Source data:
- - -
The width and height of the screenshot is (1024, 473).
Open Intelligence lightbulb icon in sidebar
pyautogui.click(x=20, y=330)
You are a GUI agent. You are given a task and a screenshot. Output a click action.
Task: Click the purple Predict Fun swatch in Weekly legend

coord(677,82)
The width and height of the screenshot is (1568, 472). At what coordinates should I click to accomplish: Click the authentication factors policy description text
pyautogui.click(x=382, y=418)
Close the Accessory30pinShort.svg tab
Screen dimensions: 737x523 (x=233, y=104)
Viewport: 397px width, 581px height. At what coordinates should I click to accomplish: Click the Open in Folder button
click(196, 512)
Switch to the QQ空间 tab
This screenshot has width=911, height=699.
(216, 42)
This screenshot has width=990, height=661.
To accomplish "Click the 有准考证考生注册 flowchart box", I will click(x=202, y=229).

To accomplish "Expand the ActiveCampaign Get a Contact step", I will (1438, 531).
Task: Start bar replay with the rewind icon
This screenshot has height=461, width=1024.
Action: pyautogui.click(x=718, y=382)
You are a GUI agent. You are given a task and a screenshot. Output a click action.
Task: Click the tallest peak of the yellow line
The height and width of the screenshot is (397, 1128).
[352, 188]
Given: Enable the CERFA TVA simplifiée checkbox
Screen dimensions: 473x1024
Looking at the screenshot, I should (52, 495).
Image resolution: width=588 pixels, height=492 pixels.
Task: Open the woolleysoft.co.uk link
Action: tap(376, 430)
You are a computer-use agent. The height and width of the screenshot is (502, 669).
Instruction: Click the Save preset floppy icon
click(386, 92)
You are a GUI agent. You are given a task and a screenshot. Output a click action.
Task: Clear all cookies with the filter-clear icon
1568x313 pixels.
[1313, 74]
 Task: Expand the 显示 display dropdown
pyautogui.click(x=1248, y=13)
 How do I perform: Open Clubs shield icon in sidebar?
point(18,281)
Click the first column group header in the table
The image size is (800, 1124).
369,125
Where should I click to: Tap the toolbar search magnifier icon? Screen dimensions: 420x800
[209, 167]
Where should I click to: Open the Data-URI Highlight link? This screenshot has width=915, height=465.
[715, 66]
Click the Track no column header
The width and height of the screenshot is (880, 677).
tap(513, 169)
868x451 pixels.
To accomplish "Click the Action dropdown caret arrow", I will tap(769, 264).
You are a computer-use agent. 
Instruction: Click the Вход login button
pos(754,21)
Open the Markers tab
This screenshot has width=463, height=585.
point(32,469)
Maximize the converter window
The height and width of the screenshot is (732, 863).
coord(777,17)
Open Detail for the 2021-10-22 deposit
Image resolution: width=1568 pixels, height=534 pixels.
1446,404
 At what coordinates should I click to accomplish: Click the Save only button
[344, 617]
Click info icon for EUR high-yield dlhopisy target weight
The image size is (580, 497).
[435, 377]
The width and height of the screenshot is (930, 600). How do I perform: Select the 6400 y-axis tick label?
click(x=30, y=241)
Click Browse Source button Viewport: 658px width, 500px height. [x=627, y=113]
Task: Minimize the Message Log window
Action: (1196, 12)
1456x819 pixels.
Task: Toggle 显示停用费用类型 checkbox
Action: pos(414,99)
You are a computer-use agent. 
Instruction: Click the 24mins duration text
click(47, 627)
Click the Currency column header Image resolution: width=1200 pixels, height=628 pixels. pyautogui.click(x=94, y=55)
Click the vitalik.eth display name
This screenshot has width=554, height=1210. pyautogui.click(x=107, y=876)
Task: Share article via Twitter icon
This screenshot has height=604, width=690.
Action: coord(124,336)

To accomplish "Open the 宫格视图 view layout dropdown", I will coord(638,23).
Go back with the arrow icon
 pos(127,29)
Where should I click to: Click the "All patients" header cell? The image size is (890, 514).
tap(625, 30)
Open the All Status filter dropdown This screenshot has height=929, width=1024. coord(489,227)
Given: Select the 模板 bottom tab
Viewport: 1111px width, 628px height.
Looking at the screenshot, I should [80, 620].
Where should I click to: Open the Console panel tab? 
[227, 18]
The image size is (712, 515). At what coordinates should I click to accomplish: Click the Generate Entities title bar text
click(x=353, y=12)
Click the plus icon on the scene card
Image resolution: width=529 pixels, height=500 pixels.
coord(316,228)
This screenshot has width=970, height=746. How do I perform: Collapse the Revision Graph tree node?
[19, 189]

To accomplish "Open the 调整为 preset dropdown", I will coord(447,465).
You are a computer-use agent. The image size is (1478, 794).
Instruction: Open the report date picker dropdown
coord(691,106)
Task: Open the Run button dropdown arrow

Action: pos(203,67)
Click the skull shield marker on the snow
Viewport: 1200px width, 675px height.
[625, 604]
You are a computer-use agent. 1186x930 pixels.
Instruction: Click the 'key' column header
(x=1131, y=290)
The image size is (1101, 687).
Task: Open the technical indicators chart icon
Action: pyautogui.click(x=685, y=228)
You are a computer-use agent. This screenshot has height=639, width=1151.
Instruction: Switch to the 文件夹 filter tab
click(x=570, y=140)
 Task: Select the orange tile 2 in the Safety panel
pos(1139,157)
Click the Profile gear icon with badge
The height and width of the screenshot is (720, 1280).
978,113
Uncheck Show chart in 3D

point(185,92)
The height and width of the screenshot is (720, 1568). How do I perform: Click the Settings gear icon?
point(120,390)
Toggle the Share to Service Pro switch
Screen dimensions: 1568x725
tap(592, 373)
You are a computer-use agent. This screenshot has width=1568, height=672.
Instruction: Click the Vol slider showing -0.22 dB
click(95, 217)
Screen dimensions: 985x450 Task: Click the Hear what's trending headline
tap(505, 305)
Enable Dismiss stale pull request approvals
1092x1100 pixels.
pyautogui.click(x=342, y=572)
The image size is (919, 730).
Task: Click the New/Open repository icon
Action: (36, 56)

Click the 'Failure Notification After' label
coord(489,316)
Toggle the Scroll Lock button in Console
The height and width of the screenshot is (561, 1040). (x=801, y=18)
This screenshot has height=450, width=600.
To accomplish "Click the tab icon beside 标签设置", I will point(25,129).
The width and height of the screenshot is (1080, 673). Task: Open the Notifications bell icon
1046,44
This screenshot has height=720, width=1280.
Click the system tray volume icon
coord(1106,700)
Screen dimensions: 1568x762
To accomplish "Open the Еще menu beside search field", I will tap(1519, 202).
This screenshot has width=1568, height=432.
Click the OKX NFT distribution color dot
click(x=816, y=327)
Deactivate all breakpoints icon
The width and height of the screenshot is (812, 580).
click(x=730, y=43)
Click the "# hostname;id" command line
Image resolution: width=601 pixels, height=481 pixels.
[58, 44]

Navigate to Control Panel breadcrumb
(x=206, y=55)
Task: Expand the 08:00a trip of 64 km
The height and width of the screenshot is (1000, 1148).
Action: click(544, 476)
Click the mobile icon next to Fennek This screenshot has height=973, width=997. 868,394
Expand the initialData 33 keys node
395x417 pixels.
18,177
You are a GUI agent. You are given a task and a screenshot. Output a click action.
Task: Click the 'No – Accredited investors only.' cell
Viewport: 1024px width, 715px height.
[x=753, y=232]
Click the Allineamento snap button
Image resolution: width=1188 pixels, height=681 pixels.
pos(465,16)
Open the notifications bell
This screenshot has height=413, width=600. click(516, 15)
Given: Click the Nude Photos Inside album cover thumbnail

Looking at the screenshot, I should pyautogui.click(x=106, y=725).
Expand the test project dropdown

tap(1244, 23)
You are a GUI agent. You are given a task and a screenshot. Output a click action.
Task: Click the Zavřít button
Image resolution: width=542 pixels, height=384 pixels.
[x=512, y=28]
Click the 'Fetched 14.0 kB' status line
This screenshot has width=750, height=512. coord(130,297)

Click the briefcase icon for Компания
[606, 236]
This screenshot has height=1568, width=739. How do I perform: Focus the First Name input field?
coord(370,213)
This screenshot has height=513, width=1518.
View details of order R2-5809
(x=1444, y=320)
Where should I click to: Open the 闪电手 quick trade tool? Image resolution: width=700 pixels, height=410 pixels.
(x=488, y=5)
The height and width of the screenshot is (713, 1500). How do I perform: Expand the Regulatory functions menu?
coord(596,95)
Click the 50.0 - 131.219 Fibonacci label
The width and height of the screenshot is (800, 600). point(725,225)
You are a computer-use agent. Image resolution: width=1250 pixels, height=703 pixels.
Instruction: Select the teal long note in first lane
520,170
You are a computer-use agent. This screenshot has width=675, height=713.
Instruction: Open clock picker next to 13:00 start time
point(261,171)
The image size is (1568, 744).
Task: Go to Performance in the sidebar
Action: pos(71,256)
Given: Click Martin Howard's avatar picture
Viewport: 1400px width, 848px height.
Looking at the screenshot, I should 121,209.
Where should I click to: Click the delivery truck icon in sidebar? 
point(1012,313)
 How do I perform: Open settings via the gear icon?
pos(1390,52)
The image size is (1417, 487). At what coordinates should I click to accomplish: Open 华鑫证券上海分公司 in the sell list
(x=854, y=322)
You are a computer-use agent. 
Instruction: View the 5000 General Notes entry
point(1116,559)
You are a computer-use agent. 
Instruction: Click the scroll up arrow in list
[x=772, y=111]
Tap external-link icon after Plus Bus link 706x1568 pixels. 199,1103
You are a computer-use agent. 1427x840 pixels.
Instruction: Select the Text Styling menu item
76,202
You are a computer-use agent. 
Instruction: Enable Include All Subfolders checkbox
- - -
Look through the data above and return exactly the lines from the one that contains "Open the All" to the one that contains "You are a computer-use agent. The image", inclusive, with nothing else.

Open the All Status filter dropdown This screenshot has height=929, width=1024. coord(489,227)
Given: Select the 模板 bottom tab
Viewport: 1111px width, 628px height.
Looking at the screenshot, I should [80, 620].
Where should I click to: Open the Console panel tab? 
[227, 18]
The image size is (712, 515). At what coordinates should I click to accomplish: Click the Generate Entities title bar text
click(x=353, y=12)
Click the plus icon on the scene card
Image resolution: width=529 pixels, height=500 pixels.
coord(316,228)
This screenshot has width=970, height=746. How do I perform: Collapse the Revision Graph tree node?
[19, 189]

To accomplish "Open the 调整为 preset dropdown", I will coord(447,465).
You are a computer-use agent. The image size is (1478, 794).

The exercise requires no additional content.